Mexico Soul presents a condensed version of Where the Sky is Born, my travel memoir on buying land, building a house and opening a bookstore. Earlier chapters in Archives.
We were in Mexico again after an unsatisfying meeting with Alejandro in San Francisco, realizing we were a long way off from seeing ground being broken on our new land any time soon—the land that had been swapped in exchange for our original land grabbed through eminent domain by the state of Quintana Roo.
First stop—Puerto Morelos, a place where we felt grounded. After staying the night at Hotel Paradise and talking to the hotel clerk, she’d told us her husband was a realtor and knew of beachfront lots for sale in town. On meeting with Rodolfo at his beachfront home, we learned the lot next to him was for sale as well as another lot further out of town.

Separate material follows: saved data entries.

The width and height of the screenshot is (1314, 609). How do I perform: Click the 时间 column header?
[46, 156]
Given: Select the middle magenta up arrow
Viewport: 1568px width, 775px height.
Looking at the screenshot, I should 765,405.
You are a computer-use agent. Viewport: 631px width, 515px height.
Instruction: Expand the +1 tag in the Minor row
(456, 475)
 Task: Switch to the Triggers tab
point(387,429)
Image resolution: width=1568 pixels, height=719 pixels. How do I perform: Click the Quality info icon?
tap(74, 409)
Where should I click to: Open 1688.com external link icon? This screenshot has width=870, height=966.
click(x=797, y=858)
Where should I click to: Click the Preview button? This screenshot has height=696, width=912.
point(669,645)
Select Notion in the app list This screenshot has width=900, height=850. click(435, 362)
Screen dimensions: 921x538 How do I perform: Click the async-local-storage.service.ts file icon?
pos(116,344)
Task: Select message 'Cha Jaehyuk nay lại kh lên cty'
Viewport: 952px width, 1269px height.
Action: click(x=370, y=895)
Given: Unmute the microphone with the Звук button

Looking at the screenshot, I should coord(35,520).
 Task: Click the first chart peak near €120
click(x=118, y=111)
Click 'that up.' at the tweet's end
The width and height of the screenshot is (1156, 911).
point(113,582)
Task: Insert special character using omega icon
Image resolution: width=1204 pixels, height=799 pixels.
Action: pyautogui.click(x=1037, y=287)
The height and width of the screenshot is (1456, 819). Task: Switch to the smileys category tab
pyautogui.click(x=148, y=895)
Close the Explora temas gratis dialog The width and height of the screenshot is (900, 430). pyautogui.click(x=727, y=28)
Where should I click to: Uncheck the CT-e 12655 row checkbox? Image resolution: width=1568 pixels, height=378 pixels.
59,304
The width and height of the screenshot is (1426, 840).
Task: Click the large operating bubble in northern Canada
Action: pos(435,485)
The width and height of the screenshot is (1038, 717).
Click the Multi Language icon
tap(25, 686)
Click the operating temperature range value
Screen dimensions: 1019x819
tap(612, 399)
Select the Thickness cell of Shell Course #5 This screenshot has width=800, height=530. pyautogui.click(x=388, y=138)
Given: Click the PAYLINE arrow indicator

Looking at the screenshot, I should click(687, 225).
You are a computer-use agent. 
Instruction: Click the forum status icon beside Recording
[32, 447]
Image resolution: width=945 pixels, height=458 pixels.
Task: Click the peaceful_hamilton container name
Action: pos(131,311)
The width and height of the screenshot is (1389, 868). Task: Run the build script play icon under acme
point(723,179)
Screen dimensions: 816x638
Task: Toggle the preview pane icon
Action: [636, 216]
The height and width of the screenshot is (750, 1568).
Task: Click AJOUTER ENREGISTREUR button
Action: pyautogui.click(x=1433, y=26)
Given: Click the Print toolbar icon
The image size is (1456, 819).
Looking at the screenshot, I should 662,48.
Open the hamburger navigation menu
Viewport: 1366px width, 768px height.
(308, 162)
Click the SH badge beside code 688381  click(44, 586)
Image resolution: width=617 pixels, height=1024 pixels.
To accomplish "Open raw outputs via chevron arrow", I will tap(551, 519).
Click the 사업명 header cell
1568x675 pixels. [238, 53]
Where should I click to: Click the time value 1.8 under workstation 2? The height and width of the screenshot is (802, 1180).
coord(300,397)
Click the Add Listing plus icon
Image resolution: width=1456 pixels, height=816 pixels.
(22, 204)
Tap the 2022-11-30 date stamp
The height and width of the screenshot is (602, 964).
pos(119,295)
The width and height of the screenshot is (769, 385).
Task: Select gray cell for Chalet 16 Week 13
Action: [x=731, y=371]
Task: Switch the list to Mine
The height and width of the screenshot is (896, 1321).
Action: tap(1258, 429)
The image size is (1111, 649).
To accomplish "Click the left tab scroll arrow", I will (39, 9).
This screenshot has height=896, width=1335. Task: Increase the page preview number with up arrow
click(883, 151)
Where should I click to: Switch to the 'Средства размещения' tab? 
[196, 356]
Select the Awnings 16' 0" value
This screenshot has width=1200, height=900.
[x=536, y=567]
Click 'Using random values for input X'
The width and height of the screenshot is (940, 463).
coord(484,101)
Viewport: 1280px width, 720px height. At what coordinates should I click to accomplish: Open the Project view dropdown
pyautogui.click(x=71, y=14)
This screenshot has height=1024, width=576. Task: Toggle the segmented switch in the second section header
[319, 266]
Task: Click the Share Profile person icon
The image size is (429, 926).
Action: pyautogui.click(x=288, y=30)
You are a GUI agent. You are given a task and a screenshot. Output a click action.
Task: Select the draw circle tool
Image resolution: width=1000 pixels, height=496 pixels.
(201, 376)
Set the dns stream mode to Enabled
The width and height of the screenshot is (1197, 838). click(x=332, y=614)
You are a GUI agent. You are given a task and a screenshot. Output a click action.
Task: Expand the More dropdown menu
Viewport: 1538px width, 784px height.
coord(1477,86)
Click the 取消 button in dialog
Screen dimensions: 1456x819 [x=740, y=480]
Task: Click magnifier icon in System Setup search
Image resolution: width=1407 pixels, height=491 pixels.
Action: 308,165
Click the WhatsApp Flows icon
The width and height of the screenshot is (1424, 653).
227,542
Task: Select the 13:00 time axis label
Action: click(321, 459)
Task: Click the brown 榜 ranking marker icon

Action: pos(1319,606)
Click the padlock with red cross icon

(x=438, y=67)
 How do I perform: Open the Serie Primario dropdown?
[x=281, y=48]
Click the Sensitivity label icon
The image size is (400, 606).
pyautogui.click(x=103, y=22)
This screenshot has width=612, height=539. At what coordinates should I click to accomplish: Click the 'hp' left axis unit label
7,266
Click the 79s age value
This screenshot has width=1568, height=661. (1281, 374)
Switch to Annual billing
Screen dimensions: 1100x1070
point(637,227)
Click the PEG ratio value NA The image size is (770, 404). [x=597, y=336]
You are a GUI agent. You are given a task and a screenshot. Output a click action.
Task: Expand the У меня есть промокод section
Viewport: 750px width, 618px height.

To see it, he’d pointed us north, towards the beach road. We drove slowly down the half-paved, half-dirt street, taking in the town. In three blocks the pavement ended and so did the houses. The road became sascab, a light colored sandy substance found everywhere in the Yucatán. Paul maneuvered the VW Beetle in one rut, out the other. Small clouds of dust trailed behind us.
I marveled at the solitude of the jungle—it was uncharacteristically still. Although countless birds should have been singing, the hurricane had temporarily banned their songs. Birds couldn’t live without trees for food and refuge. A friend told us he’d almost caught a baby White-Fronted parrot on this road, but the bright green bird avoided capture and flew back into the barren jungle. It would soon die he said as the forest couldn’t sustain life until foliage grew back.
Even without foliage we knew this road. It was the road that led to Alejandro’s.
“We’ll be driving right by Alejandro’s,” Paul said as he adjusted the rear view mirror on our bug. “We can see what’s left of it.”
I brushed the hair off my neck, now damp from humidity. “Karla said nothing was left.”
The washboard road stopped our conversation. We soon came to a familiar bend and saw Cabañas la Ceiba. What a shock. The reception area and restaurant still stood but were in shambles, cracked through the middle. The once existing cabañas faired even worse—uprooted and standing straight on end. Gone too were the elegant coco palms. Any tree left standing had been reduced to a mere stump and remaining brush was charred, as if an unforgiving forest fire had ravaged the area.
Alejandro’s beach
After passing the hotel we were even more curious about what might remain of Alejandro’s house. Soon we recognized his wide stretch of beach and saw the veterinarian’s house next door, still standing. Since we’d been told everything had been destroyed it was a relief to see something. Then we saw Jacinto’s bodega, the Maya style pyramid dwelling Alejandro had built for his caretaker.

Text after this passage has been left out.